# Secure Password



## Revise (May 13, 2012)

I was talking to a friend today who works for a high street bank, we got talking about secure passwords and he told me an idea that is simple and I think might help t make some passwords a bit more secure. 

When you make a password always include the £ somewhat in the password. As this key is only readily available on the UK keyboards, hackers from outside the UK are less likely to use this key as is may not be as easily available on their keyboard. 

May work, may not work, But I thought I would share this little bit of info.


----------



## deefordog (Dec 31, 2013)

Nice one. I've now changed my password for Facts to ££££££££££££££££££££££££££ so only you bastards can hack me lol.


----------



## cabby (May 14, 2005)

silly bugger.

cabby


----------



## deefordog (Dec 31, 2013)

cabby said:


> silly bugger.
> 
> cabby


Time's dragging tonight, I'm bored :crying:.


----------



## Penquin (Oct 15, 2007)

cabby said:


> silly bugger.
> 
> cabby


Totally agree, as he had shared his password we have now managed to empty his savings account, although 3 1/2p was not a great deal really...... That's not going to go far between me, Barry and the Mob is it.....? :frown2:

A lot of (foolish) people use the same password for multiple applications, so if you get one you find others......

AFAIK the £ sign is available on any computer by using the Insert symbol command.....

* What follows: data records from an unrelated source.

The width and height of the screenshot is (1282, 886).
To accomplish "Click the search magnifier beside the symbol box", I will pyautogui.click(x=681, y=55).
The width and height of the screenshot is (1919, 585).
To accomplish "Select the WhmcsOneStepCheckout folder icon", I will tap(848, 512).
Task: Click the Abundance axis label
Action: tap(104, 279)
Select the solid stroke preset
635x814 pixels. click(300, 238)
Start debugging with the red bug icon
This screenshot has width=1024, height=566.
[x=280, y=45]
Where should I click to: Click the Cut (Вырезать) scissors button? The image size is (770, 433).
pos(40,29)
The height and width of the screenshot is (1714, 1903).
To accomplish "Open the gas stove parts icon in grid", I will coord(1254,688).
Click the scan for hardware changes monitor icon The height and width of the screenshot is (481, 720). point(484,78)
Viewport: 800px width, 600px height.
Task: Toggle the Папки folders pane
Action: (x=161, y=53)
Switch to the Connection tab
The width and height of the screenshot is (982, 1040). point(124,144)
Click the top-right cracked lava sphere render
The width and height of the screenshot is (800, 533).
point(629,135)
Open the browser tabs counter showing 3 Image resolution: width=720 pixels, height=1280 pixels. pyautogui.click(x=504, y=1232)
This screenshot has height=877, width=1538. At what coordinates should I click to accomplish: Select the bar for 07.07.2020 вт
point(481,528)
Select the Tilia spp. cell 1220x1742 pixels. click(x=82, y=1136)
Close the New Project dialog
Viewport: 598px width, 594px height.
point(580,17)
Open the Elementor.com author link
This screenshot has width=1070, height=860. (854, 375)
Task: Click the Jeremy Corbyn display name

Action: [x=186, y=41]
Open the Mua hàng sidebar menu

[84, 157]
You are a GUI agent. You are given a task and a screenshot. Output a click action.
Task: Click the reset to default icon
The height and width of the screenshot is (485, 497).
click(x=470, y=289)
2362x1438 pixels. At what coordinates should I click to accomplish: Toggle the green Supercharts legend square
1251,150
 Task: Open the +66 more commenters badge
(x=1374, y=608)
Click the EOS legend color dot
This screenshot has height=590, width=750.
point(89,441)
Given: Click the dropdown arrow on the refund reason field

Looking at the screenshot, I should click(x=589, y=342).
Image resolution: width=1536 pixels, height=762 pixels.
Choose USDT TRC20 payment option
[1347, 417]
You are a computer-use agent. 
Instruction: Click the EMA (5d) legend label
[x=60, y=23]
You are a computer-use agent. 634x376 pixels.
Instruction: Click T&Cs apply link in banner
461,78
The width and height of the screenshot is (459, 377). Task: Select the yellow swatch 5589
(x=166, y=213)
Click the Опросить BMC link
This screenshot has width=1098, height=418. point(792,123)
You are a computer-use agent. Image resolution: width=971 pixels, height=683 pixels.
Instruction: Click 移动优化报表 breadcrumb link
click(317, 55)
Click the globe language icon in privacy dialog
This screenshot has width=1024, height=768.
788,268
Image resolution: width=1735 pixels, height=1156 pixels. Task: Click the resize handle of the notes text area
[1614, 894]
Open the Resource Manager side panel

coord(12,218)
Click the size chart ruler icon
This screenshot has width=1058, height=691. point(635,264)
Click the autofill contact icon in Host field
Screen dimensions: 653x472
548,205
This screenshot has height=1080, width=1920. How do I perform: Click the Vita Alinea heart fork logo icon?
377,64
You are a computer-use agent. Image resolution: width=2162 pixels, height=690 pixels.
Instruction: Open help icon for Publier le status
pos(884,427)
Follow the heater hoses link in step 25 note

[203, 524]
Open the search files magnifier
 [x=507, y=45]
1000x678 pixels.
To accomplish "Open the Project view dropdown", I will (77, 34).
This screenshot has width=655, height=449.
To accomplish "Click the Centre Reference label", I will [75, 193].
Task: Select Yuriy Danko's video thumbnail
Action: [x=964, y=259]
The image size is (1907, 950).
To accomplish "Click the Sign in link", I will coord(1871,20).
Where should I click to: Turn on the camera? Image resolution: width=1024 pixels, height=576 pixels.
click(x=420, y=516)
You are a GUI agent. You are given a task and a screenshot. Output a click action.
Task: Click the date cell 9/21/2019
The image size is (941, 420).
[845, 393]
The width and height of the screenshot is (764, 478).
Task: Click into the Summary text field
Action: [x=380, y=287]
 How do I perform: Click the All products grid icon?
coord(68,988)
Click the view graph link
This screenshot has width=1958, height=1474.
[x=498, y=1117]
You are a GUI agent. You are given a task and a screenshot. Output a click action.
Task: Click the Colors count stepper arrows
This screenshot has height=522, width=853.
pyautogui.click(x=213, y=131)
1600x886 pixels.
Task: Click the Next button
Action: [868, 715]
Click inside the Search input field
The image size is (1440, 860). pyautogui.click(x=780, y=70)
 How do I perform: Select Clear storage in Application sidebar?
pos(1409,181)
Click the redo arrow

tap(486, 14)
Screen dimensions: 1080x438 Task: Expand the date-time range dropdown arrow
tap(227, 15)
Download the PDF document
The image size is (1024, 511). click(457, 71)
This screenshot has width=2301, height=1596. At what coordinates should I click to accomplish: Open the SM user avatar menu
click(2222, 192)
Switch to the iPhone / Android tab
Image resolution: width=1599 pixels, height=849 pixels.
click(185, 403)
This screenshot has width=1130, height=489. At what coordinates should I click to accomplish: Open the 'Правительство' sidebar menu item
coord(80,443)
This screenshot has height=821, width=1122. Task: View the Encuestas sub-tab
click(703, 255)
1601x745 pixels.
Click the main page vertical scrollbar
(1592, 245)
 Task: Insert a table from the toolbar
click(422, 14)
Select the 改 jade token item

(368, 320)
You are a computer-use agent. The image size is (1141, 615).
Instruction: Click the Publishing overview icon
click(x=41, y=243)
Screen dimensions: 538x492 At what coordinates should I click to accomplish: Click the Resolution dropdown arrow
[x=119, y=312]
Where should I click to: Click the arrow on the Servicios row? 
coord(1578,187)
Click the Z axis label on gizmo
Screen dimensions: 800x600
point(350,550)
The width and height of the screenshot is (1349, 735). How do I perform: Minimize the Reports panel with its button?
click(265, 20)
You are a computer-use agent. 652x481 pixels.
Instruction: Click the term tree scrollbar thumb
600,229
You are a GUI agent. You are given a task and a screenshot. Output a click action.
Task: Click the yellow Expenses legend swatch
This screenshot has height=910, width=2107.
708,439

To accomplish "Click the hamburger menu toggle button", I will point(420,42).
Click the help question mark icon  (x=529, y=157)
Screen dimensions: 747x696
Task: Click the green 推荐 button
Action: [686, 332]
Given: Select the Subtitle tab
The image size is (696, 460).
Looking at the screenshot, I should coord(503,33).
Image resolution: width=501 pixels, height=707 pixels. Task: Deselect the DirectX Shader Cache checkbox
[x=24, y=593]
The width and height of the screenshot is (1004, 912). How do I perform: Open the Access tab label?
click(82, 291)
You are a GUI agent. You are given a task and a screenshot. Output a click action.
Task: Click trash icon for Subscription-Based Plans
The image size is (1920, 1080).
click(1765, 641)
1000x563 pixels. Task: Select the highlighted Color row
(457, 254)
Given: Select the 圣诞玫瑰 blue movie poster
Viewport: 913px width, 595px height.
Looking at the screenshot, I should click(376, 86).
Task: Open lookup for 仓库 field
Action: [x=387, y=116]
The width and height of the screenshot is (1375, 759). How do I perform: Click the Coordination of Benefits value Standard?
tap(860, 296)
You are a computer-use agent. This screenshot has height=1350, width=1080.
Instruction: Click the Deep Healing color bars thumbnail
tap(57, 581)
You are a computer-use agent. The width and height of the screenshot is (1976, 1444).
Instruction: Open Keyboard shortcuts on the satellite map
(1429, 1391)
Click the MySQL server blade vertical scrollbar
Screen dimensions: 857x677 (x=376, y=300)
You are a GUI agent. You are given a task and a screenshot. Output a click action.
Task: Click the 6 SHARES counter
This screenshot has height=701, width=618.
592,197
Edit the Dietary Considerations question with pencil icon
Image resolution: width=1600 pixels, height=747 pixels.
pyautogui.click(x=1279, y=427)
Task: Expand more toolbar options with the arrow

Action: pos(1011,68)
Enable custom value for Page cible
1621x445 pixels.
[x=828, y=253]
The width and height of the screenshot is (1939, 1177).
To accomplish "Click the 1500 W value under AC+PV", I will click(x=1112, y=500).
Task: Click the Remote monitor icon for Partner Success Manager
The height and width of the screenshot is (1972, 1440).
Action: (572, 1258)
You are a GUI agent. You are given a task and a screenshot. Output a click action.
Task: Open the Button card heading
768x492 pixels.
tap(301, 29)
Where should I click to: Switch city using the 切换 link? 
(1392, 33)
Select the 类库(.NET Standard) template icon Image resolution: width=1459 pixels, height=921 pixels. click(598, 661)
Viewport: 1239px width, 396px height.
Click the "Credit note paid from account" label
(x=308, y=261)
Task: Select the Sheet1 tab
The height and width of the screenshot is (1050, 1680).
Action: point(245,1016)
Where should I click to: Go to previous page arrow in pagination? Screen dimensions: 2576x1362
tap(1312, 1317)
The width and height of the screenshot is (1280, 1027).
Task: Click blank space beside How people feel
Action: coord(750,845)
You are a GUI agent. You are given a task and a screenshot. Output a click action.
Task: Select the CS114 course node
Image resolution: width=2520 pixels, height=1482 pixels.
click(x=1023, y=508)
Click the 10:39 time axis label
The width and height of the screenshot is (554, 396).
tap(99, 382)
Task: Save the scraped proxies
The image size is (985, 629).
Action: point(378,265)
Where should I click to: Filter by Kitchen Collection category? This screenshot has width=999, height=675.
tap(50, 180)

may not be quite so readily available, but where there is a will, there is a greedy relative, sorry, way....

Dave


----------



## TeamRienza (Sep 21, 2010)

Came across this item today on the security of passwords and also wether your email address has been hacked. Interesting.

http://www.thisismoney.co.uk/money/...sing-three-random-words-check-s-strength.html

Davy


----------



## Pudsey_Bear (Sep 25, 2008)

The trouble is you have to input your email addy to try it out, a good way of collecting them I think.


----------